Question

Find the frequency of a tuning fork that takes $$2.50 \times 10^{-3} \mathrm{s}$$ to complete one oscillation.

Answer

**step1 Identify the given period of oscillation**

The problem states the time it takes for one complete oscillation, which is defined as the period (T).

$$T = 2.50 \times 10^{-3} \mathrm{s}$$

**step2 State the relationship between frequency and period**

Frequency (f) is the number of oscillations per unit of time, and it is the reciprocal of the period (T).

$$f = \frac{1}{T}$$

**step3 Calculate the frequency**

Substitute the given period into the formula to find the frequency.

$$f = \frac{1}{2.50 \times 10^{-3} \mathrm{s}}$$

$$f = \frac{1}{0.0025} \mathrm{Hz}$$

$$f = 400 \mathrm{Hz}$$

Alternative answer

Answer: 400 Hz Explain
This is a question about how fast something wiggles, which we call frequency, and how long one wiggle takes, which we call period. They are opposites! The solving step is:

1. **Understand what we know:** We're told it takes $2.50 \times 10^{-3}$ seconds for the tuning fork to make *one complete wiggle* (oscillation). This is like saying one swing of a pendulum takes that much time.
2. **Understand what we need to find:** We need to find the "frequency," which means how many wiggles happen in just *one second*.
3. **Connect the two:** If one wiggle takes a certain amount of time, then to find out how many wiggles fit into one second, we just need to divide 1 second by the time for one wiggle!
So, Frequency = 1 / (Time for one wiggle)
4. **Do the math:**
Frequency = $1 / (2.50 \times 10^{-3} \text{ s})$
Frequency = $1 / (0.00250 \text{ s})$
Let's think of $0.00250$ as $2.5$ divided by $1000$.
So, Frequency = $1 / (2.5 / 1000)$
That's the same as $1 \times (1000 / 2.5)$
Frequency = $1000 / 2.5$
To make it easier, let's multiply the top and bottom by 10:
Frequency = $10000 / 25$
Now we can divide! $10000 \div 25 = 400$.
5. **Add the units:** Since it's how many wiggles per second, the unit is Hertz (Hz). So, it's 400 Hz!

Alternative answer

Answer: 400 Hz Explain
This is a question about how quickly something wiggles, like a tuning fork! We call how long one wiggle takes the "period," and how many wiggles happen in one second the "frequency." They're like opposites! . The solving step is:

First, we know that one full wiggle (oscillation) takes $$2.50 \times 10^{-3}$$ seconds. That big number with the $$10^{-3}$$ just means it's a super tiny amount of time: 0.0025 seconds!

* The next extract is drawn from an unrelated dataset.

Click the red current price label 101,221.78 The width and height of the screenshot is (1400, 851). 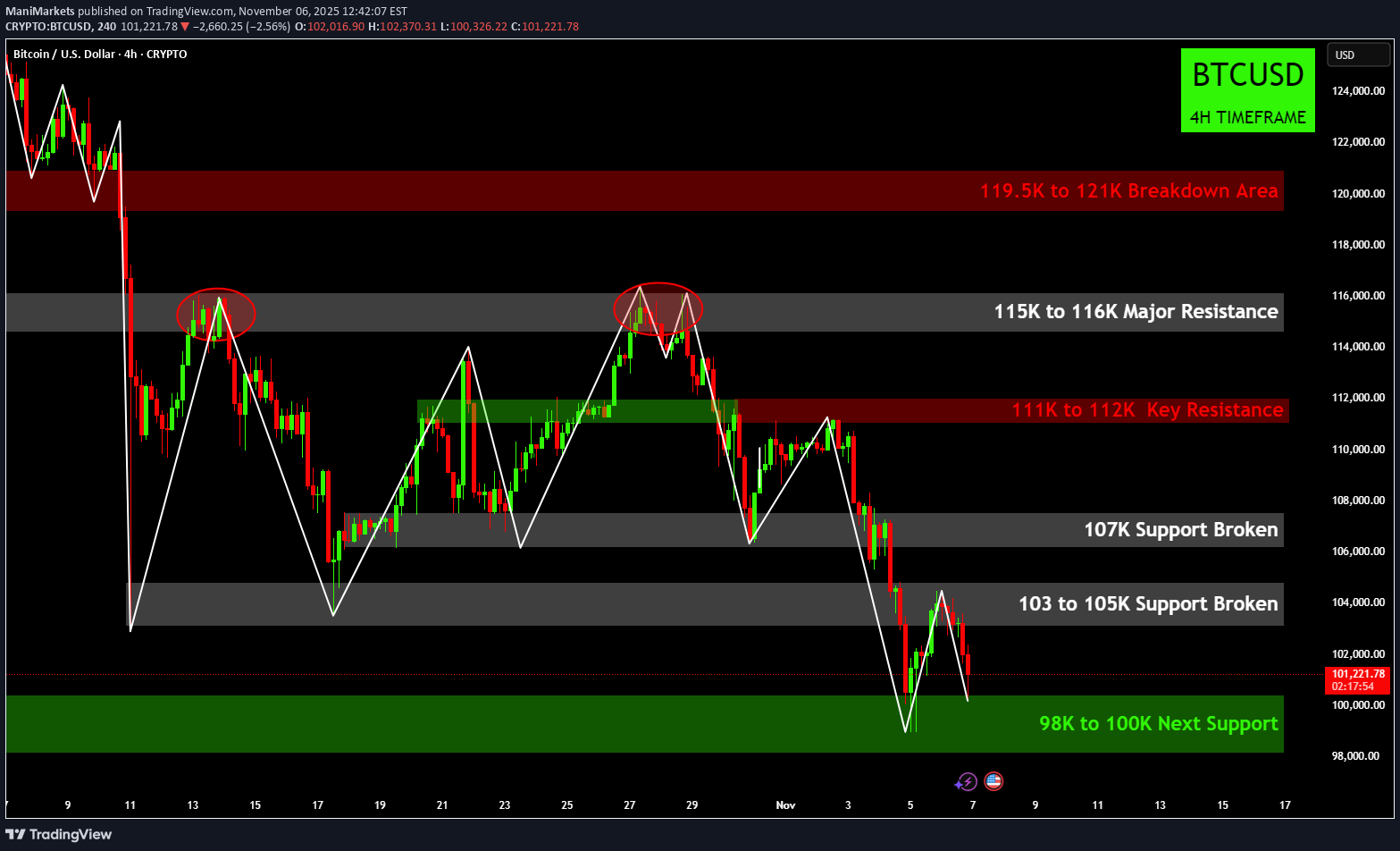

Now, the "frequency" tells us how many wiggles happen in just one second. Since one wiggle takes 0.0025 seconds, to find out how many wiggles fit into a full second, we just divide 1 second by the time for one wiggle. It's like saying, "If one candy costs 50 cents, how many can I buy with a dollar?" You divide $1 by $0.50.

So, we do:
Frequency = 1 / (time for one wiggle)
Frequency = 1 / 0.0025 seconds

To make the division easier, I can think of 0.0025 as a fraction: 25/10000.
So, 1 / (25/10000) is the same as 1 * (10000/25).
10000 divided by 25 is 400.

So, the tuning fork wiggles 400 times every second! We say the unit for frequency is "Hertz" (Hz).

Alternative answer

Answer: 400 Hz Explain
This is a question about how fast something wiggles, which we call frequency, and how long one wiggle takes, called the period. They are related to each other! The solving step is:

First, we know that the tuning fork takes `2.50 x 10^-3 seconds` to make one complete wiggle (or oscillation). This time is called the "period" (let's call it 'T'). So, T = 0.0025 seconds.

Now, we want to find out how many wiggles happen in one whole second. That's what "frequency" (let's call it 'f') means!

If it takes 0.0025 seconds for just ONE wiggle, then to find out how many wiggles fit into one second, we just need to divide 1 second by the time it takes for one wiggle.

So, f = 1 / T
f = 1 / 0.0025 seconds

To make 1 divided by 0.0025 easier, we can think of 0.0025 as a fraction: 25/10000.
So, 1 / (25/10000) is the same as 1 * (10000/25).

10000 divided by 25 is 400.

So, the frequency is 400 wiggles per second, or 400 Hz (Hertz).